YOUR INSTRUCTIONS: Could you reproduce the lines below from the one with "Task: Start the 축구 soccer mini game" through the one with "616x678 pixels."? Keep both ends and add nothing.

SUPPLIED MATERIAL:
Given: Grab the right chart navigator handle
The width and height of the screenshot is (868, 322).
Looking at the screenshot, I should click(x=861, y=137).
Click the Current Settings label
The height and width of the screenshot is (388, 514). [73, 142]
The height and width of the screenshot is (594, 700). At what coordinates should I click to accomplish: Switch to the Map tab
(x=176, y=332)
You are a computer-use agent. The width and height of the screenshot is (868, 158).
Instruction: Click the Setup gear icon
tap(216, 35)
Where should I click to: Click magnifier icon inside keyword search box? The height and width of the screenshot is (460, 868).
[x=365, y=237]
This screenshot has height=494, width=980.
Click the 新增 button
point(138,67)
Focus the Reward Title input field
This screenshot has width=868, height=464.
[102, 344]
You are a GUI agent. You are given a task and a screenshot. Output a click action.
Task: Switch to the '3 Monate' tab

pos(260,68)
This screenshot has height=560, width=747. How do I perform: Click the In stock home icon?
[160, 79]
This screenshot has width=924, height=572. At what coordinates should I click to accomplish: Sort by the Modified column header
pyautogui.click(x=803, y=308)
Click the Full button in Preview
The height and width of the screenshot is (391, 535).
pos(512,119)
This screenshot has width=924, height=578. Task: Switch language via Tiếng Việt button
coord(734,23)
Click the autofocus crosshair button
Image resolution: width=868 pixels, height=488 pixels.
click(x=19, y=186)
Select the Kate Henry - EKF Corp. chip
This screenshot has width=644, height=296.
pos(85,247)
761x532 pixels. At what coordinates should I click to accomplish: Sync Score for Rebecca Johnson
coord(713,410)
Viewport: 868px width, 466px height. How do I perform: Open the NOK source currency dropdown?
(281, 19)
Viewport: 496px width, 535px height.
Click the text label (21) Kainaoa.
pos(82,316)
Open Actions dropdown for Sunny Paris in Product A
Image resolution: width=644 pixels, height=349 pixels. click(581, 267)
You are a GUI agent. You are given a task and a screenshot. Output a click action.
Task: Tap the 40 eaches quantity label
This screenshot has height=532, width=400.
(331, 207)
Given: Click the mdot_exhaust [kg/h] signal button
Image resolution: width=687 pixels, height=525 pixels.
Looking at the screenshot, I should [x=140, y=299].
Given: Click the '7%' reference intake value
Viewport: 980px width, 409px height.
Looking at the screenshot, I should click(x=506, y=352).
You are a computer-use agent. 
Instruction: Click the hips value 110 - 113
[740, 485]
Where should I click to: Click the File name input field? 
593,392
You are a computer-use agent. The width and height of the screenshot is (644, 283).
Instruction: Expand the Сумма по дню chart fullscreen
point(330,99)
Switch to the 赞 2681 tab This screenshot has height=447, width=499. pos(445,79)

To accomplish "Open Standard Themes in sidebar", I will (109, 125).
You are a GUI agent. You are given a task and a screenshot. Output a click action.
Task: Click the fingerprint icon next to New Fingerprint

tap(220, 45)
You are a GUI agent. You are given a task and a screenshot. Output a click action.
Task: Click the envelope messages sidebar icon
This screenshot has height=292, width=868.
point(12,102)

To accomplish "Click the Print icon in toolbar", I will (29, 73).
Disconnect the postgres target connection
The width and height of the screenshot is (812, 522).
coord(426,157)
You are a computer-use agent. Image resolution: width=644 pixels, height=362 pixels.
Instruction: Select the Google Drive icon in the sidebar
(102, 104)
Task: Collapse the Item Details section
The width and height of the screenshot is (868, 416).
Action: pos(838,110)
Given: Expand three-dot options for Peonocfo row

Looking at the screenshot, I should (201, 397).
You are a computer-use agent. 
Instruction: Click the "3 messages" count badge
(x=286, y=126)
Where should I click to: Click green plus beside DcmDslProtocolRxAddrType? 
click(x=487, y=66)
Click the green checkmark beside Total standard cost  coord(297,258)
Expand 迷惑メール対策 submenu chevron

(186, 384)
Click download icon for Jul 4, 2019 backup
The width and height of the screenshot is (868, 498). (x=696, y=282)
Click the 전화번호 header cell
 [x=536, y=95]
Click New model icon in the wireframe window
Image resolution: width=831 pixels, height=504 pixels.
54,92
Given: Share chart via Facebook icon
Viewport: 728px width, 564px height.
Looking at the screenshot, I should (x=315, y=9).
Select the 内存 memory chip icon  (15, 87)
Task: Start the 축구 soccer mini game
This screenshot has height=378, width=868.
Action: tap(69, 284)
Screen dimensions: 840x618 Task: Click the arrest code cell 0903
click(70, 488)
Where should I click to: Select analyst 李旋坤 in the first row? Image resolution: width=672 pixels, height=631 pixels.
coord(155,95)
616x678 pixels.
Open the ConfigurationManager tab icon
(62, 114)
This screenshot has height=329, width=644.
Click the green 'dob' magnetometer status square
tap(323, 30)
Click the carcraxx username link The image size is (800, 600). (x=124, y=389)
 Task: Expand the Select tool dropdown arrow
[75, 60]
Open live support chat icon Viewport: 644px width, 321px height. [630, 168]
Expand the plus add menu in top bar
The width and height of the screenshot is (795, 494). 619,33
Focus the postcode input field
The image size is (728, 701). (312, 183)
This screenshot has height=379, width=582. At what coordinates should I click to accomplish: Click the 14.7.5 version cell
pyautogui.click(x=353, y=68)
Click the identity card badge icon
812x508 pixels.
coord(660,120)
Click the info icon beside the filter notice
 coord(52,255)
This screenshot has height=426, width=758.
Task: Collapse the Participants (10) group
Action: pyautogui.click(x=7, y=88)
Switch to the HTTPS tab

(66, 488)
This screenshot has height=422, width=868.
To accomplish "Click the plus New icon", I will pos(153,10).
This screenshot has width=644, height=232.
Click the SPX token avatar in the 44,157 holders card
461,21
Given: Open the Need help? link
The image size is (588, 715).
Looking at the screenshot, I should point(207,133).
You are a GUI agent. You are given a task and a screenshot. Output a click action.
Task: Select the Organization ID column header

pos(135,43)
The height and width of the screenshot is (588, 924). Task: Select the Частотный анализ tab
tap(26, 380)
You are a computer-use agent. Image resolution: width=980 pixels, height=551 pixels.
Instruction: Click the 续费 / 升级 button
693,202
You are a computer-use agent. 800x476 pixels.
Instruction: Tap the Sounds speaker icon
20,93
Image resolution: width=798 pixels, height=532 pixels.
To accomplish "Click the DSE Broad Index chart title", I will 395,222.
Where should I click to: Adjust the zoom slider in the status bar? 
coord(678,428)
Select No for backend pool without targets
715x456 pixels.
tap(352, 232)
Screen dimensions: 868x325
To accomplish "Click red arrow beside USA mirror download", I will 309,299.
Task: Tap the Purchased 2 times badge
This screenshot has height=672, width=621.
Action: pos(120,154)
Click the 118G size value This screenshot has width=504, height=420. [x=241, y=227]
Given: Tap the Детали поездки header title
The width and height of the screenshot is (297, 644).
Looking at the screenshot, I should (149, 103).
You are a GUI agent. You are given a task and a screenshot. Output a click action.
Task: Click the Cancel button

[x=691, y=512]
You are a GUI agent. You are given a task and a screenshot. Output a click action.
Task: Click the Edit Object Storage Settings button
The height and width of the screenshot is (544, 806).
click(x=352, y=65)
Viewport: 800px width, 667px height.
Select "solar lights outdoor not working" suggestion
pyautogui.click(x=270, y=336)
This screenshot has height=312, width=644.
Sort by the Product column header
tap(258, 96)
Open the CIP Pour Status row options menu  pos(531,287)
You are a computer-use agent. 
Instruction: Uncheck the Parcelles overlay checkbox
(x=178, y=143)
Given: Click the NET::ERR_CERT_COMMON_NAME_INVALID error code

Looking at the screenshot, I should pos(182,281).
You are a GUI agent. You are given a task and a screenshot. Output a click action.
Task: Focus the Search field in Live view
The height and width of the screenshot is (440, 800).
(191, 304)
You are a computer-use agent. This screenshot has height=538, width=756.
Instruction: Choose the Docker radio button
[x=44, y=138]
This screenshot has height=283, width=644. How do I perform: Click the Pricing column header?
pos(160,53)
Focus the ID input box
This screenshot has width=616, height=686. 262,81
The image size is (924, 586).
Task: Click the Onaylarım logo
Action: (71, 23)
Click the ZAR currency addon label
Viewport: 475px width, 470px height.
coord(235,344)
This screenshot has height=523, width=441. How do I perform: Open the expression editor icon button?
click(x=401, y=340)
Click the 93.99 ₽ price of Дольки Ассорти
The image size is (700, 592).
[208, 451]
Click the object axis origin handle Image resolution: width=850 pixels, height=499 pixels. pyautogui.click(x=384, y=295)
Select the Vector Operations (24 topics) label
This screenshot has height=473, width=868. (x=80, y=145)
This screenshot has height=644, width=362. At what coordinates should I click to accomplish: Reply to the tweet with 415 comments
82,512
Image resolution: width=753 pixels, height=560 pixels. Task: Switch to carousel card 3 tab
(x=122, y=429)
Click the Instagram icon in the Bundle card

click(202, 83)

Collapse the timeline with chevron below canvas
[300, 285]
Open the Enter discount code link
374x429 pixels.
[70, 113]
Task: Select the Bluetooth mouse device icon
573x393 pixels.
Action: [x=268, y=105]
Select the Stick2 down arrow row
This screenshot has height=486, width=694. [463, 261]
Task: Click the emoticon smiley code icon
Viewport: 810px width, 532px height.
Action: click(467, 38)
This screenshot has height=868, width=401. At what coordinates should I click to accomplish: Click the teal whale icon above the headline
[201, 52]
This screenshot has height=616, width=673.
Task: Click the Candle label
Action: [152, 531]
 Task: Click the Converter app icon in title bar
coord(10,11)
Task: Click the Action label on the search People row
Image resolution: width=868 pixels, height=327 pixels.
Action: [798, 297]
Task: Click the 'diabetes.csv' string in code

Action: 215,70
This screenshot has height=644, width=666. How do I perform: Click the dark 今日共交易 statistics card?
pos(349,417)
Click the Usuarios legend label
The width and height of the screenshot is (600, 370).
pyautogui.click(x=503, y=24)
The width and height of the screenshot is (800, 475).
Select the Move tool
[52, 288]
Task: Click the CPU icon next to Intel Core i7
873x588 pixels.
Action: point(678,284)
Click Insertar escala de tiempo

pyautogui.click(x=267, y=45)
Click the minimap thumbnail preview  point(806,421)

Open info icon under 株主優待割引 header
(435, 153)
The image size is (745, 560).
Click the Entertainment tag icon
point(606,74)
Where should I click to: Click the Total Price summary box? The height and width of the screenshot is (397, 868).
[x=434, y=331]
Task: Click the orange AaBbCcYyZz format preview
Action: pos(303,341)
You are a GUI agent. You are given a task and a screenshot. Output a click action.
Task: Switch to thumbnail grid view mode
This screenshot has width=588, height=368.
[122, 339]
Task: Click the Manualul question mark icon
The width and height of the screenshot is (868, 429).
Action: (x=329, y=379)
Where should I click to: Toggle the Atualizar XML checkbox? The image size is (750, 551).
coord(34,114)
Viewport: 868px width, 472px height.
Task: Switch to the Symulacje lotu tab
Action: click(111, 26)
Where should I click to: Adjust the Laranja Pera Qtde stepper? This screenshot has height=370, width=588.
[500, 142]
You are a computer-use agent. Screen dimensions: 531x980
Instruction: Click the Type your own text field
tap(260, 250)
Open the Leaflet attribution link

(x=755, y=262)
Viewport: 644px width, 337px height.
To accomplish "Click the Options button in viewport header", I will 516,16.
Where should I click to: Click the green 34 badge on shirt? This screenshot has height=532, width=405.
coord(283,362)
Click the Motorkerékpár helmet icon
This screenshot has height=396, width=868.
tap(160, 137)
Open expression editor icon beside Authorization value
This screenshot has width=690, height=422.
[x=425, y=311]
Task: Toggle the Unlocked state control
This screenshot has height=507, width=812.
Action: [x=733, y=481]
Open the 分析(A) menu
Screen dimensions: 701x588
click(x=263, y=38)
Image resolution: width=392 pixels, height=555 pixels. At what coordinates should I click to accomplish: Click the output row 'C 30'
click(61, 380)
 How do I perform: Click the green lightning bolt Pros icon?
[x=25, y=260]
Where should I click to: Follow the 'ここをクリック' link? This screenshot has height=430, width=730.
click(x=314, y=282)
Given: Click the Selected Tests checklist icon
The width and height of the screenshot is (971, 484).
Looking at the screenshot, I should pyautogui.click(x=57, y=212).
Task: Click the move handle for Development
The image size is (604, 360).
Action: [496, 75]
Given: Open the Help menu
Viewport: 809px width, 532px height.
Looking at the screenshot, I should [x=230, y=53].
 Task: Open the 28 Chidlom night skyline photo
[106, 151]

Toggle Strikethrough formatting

ANSWER:
Task: Start the 축구 soccer mini game
This screenshot has height=378, width=868.
Action: tap(69, 284)
Screen dimensions: 840x618 Task: Click the arrest code cell 0903
click(70, 488)
Where should I click to: Select analyst 李旋坤 in the first row? Image resolution: width=672 pixels, height=631 pixels.
coord(155,95)
616x678 pixels.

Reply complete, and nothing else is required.